Long term stability [Bioanalytics]

posted by Ohlbe – France, 2019-01-11 01:00 (2022 d 00:44 ago) – Posting: # 19771
Views: 4,549

Dear Deepak,

❝ I have developed and validated new method (changes primarily include [...] parent analyte spiked in plasma in presence of metabolite for all experiments) and performed study sample analysis with new method.

I'm not sure I understand. Did you measure the metabolite too ? If yes and as rightly pointed out by VKB2207, you need long-term stability data for the metabolite anyway, so you old data will not save you. If not, why did you add the metabolite for all experiments ? Can you give us more details on the structure of the metabolite compared to the parent compound (primary or secondary metabolite, risk of back-conversion etc.), and the levels of concentration of the metabolite compared with the parent ?

❝ However I am unable to finish LTS experiment for required duration with new method.

Is this just because the sponsor is in a hurry and wants the report last week, or are there other reasons ?

❝ Can I use long term stability data of old method as supportive data for my usfda study submission?

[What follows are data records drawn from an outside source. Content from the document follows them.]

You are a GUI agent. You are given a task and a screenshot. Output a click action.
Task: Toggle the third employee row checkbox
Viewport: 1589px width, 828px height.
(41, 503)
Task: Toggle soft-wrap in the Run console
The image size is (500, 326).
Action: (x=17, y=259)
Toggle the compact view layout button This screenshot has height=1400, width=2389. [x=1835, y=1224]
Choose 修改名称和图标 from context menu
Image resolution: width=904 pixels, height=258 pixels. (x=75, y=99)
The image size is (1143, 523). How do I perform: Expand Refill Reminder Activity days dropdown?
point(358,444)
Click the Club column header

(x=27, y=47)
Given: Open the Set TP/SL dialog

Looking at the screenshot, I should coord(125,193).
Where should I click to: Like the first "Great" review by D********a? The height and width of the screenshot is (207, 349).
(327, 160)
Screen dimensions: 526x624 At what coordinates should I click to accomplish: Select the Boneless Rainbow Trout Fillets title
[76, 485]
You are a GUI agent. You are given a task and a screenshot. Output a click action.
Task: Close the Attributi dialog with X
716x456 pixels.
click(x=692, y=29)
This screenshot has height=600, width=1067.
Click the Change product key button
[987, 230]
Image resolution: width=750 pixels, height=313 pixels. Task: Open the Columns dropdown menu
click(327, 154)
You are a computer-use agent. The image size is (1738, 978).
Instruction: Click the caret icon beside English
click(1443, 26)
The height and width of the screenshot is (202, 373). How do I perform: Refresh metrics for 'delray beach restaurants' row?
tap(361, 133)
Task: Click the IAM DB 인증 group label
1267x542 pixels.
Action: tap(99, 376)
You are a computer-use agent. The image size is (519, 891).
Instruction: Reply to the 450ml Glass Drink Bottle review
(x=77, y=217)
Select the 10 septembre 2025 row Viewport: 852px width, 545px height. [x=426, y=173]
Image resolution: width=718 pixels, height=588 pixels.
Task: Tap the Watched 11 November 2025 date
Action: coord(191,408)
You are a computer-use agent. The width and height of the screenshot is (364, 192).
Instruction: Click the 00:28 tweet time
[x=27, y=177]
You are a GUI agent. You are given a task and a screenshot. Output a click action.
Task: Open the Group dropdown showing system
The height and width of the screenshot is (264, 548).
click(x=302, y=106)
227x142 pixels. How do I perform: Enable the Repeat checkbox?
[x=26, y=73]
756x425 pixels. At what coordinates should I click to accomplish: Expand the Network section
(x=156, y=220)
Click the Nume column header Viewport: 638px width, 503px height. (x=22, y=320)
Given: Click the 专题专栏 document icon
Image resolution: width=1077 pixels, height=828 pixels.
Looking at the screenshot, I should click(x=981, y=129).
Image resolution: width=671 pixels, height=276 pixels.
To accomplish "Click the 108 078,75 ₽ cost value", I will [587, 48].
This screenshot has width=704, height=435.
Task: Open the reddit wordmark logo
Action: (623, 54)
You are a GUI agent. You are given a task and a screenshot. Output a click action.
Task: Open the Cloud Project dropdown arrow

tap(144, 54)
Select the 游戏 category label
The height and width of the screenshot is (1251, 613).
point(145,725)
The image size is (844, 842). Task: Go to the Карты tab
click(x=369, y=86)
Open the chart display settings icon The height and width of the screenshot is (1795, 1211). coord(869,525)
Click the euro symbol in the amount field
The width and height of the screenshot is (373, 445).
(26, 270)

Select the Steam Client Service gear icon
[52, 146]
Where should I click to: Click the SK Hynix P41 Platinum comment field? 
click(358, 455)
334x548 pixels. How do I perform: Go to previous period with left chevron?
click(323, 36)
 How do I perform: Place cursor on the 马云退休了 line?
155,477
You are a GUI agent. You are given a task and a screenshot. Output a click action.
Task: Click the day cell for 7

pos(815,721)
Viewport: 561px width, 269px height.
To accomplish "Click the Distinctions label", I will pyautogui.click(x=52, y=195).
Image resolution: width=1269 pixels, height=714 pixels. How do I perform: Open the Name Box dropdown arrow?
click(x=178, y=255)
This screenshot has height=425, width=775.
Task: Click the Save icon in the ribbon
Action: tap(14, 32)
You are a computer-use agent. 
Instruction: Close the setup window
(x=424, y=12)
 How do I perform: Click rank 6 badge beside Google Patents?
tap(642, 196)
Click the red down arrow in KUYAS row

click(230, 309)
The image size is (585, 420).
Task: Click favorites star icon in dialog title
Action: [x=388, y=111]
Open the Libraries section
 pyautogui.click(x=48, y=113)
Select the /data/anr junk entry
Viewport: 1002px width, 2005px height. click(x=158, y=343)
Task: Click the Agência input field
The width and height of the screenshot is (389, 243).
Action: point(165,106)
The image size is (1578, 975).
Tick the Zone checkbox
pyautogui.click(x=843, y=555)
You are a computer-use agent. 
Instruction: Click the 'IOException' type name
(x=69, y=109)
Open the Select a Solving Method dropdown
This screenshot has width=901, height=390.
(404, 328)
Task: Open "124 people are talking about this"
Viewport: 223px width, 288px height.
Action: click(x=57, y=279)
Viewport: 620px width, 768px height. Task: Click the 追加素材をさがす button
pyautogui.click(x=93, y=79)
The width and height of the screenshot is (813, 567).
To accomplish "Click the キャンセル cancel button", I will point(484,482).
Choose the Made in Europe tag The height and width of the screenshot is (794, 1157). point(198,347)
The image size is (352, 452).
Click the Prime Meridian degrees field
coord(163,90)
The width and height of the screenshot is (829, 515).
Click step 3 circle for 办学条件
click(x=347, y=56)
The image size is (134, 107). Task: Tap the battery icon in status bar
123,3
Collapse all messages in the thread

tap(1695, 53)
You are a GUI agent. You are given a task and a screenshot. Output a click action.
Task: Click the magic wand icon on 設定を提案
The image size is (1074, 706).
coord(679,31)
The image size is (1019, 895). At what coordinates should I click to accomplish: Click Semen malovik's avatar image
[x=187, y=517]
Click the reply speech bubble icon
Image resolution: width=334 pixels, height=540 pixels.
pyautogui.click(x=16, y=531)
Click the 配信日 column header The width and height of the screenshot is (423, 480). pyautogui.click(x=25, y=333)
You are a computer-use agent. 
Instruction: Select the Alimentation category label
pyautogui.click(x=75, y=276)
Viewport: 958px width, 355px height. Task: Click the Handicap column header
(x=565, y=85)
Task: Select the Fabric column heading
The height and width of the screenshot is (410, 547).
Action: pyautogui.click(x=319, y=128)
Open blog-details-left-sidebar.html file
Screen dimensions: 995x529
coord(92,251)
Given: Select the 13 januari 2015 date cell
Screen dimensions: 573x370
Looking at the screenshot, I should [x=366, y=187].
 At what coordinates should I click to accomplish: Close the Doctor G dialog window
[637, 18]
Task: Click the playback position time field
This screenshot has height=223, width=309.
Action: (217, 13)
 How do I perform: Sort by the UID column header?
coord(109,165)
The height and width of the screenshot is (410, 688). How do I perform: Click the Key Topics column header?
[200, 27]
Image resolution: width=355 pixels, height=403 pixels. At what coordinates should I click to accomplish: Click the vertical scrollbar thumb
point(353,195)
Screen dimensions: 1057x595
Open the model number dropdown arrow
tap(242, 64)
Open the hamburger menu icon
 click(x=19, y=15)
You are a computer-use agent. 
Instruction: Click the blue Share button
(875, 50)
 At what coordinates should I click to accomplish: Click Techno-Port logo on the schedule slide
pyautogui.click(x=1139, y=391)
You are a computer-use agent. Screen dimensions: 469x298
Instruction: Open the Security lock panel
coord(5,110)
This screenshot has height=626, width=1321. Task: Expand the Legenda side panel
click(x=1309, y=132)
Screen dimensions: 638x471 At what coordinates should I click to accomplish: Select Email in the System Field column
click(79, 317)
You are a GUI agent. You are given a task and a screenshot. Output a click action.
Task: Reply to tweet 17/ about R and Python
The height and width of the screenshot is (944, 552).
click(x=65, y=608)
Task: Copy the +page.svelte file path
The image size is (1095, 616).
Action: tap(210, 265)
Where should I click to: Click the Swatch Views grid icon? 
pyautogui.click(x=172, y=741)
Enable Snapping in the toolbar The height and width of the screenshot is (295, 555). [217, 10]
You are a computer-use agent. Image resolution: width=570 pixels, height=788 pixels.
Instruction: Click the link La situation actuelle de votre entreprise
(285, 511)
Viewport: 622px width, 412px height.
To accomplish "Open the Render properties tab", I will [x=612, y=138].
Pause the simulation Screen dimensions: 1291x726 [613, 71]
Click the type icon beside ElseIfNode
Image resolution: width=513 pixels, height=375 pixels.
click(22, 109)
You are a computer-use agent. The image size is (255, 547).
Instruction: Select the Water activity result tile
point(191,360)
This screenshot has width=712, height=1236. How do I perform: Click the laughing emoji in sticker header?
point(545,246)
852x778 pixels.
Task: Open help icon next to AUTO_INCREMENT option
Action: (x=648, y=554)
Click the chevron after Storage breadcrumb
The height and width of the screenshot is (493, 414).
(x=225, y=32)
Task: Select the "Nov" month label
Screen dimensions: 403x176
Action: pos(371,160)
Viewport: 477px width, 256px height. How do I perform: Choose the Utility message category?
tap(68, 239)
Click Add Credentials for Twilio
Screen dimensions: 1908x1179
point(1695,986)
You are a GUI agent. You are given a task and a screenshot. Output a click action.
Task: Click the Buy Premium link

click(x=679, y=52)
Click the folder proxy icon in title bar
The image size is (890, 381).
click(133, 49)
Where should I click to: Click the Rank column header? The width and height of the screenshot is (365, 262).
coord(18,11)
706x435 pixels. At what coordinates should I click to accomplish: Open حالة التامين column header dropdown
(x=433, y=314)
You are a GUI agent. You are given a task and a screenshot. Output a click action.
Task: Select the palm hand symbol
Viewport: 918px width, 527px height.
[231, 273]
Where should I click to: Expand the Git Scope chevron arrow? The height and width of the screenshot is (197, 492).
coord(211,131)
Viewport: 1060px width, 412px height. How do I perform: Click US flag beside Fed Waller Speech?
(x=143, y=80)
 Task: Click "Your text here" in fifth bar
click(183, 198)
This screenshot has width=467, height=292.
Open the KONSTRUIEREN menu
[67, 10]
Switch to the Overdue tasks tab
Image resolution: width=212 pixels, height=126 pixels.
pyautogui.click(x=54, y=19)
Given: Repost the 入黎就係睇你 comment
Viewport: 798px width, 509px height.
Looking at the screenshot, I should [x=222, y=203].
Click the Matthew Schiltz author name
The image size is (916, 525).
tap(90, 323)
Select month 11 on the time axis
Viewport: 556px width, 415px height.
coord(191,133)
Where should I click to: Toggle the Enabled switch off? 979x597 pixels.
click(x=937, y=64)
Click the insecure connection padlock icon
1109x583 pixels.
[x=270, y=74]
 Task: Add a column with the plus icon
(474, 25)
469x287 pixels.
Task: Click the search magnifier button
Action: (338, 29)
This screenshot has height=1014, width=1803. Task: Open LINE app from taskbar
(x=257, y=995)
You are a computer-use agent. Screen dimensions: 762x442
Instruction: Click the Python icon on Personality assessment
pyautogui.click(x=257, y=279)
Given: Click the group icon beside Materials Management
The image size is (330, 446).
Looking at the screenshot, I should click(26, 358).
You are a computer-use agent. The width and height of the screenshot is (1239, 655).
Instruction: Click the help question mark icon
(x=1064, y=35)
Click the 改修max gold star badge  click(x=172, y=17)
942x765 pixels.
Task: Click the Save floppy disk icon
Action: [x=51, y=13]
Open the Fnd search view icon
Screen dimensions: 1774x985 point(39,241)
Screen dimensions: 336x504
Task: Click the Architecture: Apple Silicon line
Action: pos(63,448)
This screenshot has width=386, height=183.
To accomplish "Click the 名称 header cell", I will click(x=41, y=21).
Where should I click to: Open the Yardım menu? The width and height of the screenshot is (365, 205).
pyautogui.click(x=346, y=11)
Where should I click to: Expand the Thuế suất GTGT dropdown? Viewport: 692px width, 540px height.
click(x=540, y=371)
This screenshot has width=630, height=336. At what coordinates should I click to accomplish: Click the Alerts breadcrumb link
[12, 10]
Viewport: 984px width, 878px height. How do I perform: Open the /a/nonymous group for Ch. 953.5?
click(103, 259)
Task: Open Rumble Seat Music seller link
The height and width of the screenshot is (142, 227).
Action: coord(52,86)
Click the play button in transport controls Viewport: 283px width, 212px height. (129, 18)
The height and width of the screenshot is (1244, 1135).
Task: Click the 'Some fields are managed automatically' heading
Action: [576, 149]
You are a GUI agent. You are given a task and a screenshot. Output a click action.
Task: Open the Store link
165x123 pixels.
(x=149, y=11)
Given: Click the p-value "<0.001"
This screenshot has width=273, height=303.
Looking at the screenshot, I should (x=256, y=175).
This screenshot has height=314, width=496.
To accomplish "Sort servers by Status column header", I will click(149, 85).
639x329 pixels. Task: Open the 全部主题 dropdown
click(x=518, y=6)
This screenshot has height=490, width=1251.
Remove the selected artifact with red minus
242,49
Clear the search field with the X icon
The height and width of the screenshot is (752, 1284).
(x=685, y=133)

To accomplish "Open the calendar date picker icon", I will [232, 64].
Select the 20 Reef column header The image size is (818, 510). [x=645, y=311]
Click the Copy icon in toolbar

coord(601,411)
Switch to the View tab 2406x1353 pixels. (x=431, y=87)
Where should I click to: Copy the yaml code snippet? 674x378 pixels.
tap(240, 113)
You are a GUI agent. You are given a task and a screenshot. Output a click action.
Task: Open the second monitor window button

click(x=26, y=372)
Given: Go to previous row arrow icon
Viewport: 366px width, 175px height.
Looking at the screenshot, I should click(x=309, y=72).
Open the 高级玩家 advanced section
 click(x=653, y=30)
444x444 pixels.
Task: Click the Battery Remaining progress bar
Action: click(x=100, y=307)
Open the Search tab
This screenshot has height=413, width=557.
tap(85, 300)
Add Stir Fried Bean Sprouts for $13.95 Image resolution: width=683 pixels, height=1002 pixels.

Long-term stability in matrix is independent from the bioanalytical method used: if the analyte is stable for 3 months with method A it will also be stable for 3 months with method B. The FDA and EMA requirement to test for the stability of all analytes spiked together in case several drugs are given to a subject, even if stability data are available for each analyte separately (e.g. drug/drug interaction studies), is highly disputed by industry and regularly discussed at bioanalytical conferences. I didn't hear of an extension of this FDA/EMA requirement to non-measured metabolites.

However the storage conditions are important (not just the temperature, also the type of tubes used due to possible adsorption), and you should check they were the same in the old and new method.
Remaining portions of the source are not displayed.